(Stored data)
=-=-=-=-=
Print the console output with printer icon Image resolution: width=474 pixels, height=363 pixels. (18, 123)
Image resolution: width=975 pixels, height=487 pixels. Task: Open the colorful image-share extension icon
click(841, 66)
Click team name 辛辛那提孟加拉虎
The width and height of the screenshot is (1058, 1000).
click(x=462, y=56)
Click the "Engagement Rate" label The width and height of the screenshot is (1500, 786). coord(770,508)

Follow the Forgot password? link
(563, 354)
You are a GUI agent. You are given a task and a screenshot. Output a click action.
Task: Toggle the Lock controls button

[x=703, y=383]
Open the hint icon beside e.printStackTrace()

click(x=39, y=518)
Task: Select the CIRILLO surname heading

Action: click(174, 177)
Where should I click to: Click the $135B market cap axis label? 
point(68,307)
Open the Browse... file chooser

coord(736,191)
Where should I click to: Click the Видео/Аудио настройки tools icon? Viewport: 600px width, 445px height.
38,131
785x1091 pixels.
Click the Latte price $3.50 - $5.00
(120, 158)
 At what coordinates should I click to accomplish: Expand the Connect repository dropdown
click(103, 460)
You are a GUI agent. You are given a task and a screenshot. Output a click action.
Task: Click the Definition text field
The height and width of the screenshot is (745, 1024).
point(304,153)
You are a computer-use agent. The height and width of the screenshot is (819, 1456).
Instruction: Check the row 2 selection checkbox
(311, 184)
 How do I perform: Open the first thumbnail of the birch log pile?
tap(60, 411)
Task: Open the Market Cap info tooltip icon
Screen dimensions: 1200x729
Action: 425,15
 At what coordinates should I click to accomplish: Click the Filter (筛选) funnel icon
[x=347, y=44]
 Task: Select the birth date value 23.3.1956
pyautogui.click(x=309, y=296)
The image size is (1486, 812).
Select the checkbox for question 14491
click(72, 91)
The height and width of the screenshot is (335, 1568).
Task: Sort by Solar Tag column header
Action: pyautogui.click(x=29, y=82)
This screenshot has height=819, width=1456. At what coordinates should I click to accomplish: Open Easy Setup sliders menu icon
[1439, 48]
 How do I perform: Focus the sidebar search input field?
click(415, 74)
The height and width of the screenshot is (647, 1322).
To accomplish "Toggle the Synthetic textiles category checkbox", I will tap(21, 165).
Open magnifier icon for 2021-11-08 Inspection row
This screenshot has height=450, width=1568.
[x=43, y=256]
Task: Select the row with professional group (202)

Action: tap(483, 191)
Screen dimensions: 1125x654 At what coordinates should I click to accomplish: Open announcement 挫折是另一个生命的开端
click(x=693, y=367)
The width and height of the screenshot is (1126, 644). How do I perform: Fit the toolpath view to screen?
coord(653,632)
=-=-=-=-=
» What to do: Return every record, word for word.

» Solution to this task:
Print the console output with printer icon Image resolution: width=474 pixels, height=363 pixels. (18, 123)
Image resolution: width=975 pixels, height=487 pixels. Task: Open the colorful image-share extension icon
click(841, 66)
Click team name 辛辛那提孟加拉虎
The width and height of the screenshot is (1058, 1000).
click(x=462, y=56)
Click the "Engagement Rate" label The width and height of the screenshot is (1500, 786). coord(770,508)

Follow the Forgot password? link
(563, 354)
You are a GUI agent. You are given a task and a screenshot. Output a click action.
Task: Toggle the Lock controls button

[x=703, y=383]
Open the hint icon beside e.printStackTrace()

click(x=39, y=518)
Task: Select the CIRILLO surname heading

Action: click(174, 177)
Where should I click to: Click the $135B market cap axis label? 
point(68,307)
Open the Browse... file chooser

coord(736,191)
Where should I click to: Click the Видео/Аудио настройки tools icon? Viewport: 600px width, 445px height.
38,131
785x1091 pixels.
Click the Latte price $3.50 - $5.00
(120, 158)
 At what coordinates should I click to accomplish: Expand the Connect repository dropdown
click(103, 460)
You are a GUI agent. You are given a task and a screenshot. Output a click action.
Task: Click the Definition text field
The height and width of the screenshot is (745, 1024).
point(304,153)
You are a computer-use agent. The height and width of the screenshot is (819, 1456).
Instruction: Check the row 2 selection checkbox
(311, 184)
 How do I perform: Open the first thumbnail of the birch log pile?
tap(60, 411)
Task: Open the Market Cap info tooltip icon
Screen dimensions: 1200x729
Action: 425,15
 At what coordinates should I click to accomplish: Click the Filter (筛选) funnel icon
[x=347, y=44]
 Task: Select the birth date value 23.3.1956
pyautogui.click(x=309, y=296)
The image size is (1486, 812).
Select the checkbox for question 14491
click(72, 91)
The height and width of the screenshot is (335, 1568).
Task: Sort by Solar Tag column header
Action: pyautogui.click(x=29, y=82)
This screenshot has height=819, width=1456. At what coordinates should I click to accomplish: Open Easy Setup sliders menu icon
[1439, 48]
 How do I perform: Focus the sidebar search input field?
click(415, 74)
The height and width of the screenshot is (647, 1322).
To accomplish "Toggle the Synthetic textiles category checkbox", I will tap(21, 165).
Open magnifier icon for 2021-11-08 Inspection row
This screenshot has height=450, width=1568.
[x=43, y=256]
Task: Select the row with professional group (202)

Action: tap(483, 191)
Screen dimensions: 1125x654 At what coordinates should I click to accomplish: Open announcement 挫折是另一个生命的开端
click(x=693, y=367)
The width and height of the screenshot is (1126, 644). How do I perform: Fit the toolpath view to screen?
coord(653,632)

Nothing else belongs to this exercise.